Stephen Sondheim was one of the greatest composers of our modern age. He had won no less than nine Tony Awards for his work, missing out on the coveted EGOT status by lacking only the Emmy.
Sondheim was responsible for such musicals as West Side Story (1957), A Funny Thing Happened on the Way to the Forum (1962), Gypsy (1959), A Little Night Music (1973), Sweeney Todd, the Demon Barber of Fleet Street (1979), Into the Woods (19887), and many others. His music has been a mainstay of musical entertainment through the years, gracing an astonishing 377 television, theater and motion picture productions.
Stephen Sondheim was born March 22, 1930 in New York City. He died Frday, November 26, 2021 at his home in Rocbury, Conneticut. He died at home, after celebrating Thanksgiving with friends and family. His friend and attorney, F. Richard Pappas, announced the death. It was sudden, but appeared to be from natural causes.
Stephen Sonheim married Jeff Romley in 2017. His husband survives him.
Awards and Honors
In addition to eight Tony Awards, eight Grammy awards, one Oscar, one Pulitzer Prize. In 1993 Sondheim was granted Kennedy Center honors for Lifetime Achievement. President Barack Obama granted him the the Presidential Medal of Freedom in 2015. He was granted a Lifetime Achievement Tony Award in 2008. Two theaters have been named in his honor, one in the East End of London, and one in New York City.

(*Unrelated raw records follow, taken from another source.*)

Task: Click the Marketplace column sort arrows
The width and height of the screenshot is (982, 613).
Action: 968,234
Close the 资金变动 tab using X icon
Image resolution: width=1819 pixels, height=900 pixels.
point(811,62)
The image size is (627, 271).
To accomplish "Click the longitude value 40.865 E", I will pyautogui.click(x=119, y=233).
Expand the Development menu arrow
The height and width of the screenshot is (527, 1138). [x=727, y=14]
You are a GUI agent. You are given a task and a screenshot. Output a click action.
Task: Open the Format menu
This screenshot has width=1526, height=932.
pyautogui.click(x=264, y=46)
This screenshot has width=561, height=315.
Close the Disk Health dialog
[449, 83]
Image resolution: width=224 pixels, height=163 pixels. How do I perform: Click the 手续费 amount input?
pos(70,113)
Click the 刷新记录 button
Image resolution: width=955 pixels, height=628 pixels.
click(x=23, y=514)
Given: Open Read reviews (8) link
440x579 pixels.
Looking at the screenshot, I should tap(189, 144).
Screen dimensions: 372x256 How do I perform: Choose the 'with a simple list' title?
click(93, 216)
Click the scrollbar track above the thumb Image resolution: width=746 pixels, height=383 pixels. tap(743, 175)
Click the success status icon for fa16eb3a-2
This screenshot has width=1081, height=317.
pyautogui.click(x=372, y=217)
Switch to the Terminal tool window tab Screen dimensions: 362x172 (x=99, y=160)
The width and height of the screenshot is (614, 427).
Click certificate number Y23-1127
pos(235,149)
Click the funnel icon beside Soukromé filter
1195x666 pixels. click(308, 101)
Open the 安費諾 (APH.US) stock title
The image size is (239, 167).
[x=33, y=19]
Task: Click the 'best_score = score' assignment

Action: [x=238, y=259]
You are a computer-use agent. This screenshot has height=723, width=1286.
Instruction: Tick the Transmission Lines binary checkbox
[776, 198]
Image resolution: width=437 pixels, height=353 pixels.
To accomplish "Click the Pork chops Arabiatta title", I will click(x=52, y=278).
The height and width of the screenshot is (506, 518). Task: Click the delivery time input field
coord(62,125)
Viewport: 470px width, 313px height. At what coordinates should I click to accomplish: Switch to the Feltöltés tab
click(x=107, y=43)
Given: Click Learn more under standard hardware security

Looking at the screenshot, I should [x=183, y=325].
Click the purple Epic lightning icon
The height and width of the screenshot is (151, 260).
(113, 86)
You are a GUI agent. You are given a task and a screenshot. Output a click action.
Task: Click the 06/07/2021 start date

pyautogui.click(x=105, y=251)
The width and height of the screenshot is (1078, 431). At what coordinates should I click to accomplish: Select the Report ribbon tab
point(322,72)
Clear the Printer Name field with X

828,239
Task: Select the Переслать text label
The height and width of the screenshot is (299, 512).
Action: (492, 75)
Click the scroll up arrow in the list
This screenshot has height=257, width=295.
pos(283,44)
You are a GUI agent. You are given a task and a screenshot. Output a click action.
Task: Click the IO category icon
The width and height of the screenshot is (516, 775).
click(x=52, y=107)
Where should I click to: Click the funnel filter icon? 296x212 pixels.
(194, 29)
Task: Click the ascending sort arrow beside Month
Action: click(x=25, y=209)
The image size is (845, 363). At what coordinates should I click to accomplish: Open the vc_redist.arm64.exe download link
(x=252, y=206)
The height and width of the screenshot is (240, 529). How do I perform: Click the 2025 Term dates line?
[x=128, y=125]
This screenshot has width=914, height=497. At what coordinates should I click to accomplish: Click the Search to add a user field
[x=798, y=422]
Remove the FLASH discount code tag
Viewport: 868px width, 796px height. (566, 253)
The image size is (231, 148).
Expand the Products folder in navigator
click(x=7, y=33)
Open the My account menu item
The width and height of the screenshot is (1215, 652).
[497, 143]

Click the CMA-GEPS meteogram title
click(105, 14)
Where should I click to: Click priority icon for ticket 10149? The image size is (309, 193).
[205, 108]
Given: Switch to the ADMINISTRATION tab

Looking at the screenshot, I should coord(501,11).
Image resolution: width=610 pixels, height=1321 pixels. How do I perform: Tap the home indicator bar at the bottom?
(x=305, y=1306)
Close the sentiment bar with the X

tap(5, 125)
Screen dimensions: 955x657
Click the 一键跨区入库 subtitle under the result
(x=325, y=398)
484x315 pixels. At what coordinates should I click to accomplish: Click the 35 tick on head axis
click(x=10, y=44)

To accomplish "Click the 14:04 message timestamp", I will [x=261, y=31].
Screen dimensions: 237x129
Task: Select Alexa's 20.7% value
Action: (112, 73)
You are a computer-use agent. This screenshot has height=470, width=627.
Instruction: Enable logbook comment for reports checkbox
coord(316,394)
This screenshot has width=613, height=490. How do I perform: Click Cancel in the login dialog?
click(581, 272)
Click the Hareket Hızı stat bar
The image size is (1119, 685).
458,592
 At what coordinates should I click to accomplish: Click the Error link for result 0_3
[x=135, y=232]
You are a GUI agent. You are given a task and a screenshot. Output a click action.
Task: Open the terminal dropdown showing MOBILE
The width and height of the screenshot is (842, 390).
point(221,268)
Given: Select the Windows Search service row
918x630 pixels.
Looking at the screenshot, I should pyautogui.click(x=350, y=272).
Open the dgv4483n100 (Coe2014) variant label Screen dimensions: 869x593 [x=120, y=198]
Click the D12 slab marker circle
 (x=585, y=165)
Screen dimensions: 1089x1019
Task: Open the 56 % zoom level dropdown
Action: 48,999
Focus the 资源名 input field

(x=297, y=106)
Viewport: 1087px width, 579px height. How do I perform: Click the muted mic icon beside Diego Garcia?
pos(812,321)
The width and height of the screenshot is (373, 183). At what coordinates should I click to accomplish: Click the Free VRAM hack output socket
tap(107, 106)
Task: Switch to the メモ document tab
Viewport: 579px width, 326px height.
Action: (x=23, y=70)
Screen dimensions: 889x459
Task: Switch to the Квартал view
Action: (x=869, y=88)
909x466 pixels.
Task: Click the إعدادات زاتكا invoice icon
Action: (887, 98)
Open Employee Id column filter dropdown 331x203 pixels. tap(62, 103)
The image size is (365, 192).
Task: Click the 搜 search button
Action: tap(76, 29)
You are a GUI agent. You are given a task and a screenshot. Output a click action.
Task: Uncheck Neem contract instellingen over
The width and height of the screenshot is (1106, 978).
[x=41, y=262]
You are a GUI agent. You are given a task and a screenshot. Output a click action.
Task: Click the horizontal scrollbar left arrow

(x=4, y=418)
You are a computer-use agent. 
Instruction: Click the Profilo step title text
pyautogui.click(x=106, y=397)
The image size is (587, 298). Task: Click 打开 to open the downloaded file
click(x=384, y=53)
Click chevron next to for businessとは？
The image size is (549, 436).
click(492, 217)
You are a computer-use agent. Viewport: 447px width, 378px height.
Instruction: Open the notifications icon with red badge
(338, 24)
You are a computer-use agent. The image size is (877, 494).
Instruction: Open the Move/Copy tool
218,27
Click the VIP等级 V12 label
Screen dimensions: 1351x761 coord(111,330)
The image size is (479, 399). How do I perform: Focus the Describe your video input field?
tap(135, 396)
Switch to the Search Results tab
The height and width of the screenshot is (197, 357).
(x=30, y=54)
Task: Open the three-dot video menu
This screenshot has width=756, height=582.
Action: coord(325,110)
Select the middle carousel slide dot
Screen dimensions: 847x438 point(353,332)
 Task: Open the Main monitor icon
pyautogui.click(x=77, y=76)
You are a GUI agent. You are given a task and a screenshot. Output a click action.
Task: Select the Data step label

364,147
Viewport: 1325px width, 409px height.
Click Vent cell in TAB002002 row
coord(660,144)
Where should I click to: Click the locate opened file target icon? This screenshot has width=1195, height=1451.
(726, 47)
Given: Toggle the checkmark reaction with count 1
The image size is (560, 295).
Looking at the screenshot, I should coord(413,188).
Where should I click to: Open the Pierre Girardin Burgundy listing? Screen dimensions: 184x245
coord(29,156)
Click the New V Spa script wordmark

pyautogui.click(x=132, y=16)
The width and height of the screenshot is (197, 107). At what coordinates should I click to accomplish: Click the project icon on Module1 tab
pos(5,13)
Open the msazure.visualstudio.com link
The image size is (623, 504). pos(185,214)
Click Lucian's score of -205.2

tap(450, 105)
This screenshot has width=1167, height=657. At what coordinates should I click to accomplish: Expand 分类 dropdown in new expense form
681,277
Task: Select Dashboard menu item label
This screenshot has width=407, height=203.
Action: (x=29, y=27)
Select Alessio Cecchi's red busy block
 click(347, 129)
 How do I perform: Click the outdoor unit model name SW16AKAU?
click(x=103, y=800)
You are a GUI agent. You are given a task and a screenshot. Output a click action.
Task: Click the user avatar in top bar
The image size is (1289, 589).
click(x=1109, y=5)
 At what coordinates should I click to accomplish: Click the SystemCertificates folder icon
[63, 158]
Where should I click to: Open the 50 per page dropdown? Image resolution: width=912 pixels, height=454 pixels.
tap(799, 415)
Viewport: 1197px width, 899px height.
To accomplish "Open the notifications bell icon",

Sondheim is not normally a name associated with Science Fiction. However, the odds are good that glee clubs on starships will sing his songs, and amateur theatrical groups on space stations will revive his plays. And his Into the Woods if not fantasy, is at least fantasy-adjacent.
A long, ful life, filled with the adulation of his fans, the respect and admiration of his peers, ending with dying peacefully at home, after celebrating a holiday with loved ones. There are worse ways to live a life.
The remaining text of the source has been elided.